- _Problem requirements_: Please rewrite the part of the entries that opens with the line containing "Choose AAAA record type option" and closes with the line containing "Action: [x=250, y=325]", replacing "tweet" with "post" and leaving everything else unchanged.

Entries for locating described items:
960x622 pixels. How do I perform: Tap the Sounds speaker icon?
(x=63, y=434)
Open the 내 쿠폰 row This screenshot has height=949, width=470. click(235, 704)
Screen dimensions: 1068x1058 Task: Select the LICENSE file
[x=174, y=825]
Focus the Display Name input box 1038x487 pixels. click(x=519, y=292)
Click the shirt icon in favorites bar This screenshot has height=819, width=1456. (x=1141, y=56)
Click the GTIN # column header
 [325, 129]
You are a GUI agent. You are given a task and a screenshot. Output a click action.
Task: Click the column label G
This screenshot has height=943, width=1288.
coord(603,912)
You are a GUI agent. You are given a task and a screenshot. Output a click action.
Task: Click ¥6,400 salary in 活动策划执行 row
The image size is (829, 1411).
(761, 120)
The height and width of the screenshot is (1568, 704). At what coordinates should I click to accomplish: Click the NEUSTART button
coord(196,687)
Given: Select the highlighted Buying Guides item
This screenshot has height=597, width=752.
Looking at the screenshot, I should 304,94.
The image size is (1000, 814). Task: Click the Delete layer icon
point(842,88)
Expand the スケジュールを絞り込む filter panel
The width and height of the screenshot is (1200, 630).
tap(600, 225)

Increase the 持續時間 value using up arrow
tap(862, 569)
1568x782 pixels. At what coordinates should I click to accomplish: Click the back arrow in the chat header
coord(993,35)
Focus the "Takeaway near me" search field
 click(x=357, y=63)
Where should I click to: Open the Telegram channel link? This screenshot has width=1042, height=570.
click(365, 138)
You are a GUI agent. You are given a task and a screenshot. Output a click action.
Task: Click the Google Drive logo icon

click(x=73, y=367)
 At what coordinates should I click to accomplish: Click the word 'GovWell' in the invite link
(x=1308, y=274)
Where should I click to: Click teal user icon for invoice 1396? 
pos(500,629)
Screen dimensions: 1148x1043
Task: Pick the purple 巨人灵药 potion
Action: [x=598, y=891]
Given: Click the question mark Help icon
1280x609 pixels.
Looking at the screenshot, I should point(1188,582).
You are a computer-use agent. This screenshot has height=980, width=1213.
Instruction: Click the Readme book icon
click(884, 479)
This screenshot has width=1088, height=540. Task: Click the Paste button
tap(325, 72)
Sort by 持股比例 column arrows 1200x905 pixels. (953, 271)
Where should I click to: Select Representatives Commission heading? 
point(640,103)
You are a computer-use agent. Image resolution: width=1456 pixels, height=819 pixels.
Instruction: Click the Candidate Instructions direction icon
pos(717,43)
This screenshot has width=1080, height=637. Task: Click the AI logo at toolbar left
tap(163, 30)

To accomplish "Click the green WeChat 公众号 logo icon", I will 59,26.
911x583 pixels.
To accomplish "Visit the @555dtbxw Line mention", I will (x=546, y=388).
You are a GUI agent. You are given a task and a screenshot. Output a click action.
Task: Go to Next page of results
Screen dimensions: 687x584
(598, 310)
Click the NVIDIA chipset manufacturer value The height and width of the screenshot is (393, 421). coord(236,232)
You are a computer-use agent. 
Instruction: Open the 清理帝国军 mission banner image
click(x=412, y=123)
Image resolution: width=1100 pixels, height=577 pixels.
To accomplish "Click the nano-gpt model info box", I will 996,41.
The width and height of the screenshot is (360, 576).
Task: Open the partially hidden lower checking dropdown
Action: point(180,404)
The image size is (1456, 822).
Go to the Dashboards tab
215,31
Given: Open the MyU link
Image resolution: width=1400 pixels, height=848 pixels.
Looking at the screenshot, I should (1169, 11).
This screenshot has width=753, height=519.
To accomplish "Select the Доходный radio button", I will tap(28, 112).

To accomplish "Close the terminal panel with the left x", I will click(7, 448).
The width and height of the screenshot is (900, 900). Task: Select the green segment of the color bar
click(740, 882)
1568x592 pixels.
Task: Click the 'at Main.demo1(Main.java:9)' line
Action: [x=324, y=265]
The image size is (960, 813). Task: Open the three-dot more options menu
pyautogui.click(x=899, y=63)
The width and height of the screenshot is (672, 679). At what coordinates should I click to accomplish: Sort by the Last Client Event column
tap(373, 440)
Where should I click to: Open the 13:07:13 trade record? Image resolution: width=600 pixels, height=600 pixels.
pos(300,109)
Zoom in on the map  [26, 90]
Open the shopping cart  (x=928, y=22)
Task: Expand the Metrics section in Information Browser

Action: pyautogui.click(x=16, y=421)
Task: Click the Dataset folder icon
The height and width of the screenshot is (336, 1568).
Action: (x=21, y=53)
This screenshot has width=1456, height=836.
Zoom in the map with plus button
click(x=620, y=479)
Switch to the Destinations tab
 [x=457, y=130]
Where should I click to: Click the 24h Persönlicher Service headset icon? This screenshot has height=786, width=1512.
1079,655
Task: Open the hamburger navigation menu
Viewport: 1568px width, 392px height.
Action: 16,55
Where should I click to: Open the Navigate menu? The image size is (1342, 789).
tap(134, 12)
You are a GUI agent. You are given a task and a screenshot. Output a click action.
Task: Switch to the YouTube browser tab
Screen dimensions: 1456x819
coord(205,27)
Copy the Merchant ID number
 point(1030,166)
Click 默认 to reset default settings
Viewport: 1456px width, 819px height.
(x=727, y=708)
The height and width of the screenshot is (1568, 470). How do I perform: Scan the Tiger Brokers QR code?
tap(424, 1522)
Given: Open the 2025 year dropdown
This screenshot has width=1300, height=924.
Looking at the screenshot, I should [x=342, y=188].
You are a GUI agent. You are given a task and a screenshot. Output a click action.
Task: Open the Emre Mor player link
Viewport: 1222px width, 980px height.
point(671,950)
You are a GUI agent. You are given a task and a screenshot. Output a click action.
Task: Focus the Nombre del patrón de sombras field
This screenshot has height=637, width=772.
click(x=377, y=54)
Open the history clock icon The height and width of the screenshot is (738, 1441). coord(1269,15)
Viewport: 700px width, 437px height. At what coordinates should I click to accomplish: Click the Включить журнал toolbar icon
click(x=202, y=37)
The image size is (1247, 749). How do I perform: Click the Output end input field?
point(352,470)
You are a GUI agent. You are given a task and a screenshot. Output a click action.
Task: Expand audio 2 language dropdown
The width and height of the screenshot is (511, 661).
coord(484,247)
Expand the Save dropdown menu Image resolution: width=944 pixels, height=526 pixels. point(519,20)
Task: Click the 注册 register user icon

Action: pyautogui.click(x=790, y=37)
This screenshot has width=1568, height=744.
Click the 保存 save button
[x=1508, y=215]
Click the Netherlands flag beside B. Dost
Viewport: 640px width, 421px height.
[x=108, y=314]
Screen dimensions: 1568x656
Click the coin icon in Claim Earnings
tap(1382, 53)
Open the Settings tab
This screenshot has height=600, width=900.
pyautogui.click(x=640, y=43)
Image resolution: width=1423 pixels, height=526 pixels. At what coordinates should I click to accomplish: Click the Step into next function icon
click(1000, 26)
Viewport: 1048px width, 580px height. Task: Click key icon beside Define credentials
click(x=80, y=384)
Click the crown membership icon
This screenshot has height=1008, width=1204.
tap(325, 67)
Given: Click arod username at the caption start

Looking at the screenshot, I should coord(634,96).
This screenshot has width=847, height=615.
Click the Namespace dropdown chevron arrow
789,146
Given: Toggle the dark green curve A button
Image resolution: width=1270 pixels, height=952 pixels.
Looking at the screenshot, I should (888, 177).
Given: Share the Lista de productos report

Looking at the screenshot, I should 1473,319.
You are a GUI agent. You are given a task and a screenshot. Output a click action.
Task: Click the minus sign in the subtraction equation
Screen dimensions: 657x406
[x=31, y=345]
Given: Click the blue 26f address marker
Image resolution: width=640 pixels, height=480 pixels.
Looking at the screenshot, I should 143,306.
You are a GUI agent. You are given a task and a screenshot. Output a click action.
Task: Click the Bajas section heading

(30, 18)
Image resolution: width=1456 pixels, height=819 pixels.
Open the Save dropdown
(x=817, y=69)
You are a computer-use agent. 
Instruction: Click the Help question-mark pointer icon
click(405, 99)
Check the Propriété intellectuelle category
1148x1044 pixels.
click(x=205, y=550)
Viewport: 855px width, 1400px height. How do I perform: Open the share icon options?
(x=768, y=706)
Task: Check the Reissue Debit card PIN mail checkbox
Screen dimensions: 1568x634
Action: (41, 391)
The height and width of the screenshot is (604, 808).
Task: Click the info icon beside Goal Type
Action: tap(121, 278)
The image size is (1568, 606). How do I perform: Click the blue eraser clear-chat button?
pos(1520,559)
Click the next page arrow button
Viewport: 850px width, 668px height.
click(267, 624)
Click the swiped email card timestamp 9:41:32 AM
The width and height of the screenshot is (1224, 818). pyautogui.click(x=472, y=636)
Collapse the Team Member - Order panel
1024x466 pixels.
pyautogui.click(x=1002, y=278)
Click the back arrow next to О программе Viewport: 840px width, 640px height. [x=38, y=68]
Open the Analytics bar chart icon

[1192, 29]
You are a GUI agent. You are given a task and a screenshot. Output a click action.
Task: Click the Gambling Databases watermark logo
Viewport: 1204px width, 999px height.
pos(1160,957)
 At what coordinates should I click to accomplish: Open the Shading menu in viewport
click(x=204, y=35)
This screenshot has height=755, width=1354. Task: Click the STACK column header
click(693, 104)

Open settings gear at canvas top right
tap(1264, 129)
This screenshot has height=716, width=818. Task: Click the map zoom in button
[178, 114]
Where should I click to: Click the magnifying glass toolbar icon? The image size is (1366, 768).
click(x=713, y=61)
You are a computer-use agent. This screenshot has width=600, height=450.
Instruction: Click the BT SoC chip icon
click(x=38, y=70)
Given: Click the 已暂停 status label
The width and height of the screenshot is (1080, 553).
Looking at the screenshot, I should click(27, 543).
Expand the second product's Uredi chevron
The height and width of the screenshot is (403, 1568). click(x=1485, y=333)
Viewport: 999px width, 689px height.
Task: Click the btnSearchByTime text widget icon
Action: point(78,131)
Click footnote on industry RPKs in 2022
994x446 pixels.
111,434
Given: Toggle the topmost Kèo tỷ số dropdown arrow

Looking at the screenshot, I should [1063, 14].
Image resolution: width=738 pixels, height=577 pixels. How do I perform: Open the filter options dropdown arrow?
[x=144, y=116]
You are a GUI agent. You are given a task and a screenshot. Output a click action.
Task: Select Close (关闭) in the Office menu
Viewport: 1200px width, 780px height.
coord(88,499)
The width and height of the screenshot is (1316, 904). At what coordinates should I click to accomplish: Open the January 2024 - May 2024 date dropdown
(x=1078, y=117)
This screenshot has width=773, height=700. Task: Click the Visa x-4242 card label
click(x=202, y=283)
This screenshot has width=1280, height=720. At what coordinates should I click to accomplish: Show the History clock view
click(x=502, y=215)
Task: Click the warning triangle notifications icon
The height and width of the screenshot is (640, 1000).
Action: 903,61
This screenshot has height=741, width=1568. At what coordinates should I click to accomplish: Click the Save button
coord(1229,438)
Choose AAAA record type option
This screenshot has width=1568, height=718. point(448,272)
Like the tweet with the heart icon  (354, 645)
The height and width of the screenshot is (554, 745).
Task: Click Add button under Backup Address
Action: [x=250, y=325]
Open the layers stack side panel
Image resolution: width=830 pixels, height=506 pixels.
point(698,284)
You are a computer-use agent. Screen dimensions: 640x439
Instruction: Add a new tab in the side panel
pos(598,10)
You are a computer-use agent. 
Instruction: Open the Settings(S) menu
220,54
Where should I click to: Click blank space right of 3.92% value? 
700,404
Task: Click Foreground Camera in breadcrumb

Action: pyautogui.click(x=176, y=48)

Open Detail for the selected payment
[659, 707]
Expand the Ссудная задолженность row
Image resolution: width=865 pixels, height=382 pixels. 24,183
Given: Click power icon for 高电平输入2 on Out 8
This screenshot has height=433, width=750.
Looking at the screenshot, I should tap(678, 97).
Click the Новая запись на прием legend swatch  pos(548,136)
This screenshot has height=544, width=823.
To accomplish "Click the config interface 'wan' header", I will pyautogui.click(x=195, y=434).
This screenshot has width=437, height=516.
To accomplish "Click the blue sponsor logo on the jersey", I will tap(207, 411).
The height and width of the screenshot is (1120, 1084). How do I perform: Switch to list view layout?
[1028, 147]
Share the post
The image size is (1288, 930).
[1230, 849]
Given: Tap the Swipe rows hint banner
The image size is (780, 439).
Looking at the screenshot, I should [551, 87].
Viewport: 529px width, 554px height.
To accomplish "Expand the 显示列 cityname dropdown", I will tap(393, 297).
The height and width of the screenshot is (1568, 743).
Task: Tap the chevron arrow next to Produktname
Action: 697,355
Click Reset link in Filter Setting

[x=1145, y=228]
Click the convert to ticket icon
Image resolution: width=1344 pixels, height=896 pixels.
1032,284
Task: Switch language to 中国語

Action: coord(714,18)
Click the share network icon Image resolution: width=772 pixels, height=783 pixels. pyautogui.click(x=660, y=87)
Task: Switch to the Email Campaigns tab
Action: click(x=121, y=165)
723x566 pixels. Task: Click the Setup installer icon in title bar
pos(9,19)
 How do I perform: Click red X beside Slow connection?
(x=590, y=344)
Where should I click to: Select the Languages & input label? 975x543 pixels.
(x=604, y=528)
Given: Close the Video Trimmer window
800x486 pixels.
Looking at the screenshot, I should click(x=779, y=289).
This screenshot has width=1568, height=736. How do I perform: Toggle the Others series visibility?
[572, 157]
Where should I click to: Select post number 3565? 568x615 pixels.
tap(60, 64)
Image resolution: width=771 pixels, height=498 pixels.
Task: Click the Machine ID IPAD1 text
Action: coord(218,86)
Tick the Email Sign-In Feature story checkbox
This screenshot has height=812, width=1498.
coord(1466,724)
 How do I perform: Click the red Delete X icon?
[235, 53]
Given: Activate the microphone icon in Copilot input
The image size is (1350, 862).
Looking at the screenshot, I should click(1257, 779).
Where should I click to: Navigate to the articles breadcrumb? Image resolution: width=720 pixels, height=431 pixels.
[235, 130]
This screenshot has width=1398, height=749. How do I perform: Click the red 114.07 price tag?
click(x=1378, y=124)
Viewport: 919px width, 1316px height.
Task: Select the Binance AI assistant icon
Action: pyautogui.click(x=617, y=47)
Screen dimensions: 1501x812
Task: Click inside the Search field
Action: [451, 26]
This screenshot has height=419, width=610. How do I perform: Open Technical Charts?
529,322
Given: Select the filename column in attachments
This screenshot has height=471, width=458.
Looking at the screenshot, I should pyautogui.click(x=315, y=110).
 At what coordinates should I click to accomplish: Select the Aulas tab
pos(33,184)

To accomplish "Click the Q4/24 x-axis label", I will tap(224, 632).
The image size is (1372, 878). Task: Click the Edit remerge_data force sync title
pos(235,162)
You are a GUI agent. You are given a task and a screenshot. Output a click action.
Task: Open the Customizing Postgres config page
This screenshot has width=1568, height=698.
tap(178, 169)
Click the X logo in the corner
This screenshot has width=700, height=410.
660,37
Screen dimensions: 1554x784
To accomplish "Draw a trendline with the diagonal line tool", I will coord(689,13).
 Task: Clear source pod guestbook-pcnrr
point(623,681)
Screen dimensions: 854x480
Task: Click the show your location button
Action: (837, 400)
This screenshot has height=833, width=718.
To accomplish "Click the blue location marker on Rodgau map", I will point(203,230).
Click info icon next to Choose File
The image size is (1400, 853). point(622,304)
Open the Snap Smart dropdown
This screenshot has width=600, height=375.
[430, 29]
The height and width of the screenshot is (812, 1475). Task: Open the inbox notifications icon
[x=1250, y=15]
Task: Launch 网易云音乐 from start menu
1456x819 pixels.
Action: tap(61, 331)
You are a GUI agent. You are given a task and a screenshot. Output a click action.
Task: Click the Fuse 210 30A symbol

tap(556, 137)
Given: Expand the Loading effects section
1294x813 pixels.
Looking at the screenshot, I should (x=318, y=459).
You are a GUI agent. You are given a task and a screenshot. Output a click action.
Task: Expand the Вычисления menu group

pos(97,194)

- _Result for this task_:
Choose AAAA record type option
This screenshot has width=1568, height=718. point(448,272)
Like the post with the heart icon  (354, 645)
The height and width of the screenshot is (554, 745).
Task: Click Add button under Backup Address
Action: [x=250, y=325]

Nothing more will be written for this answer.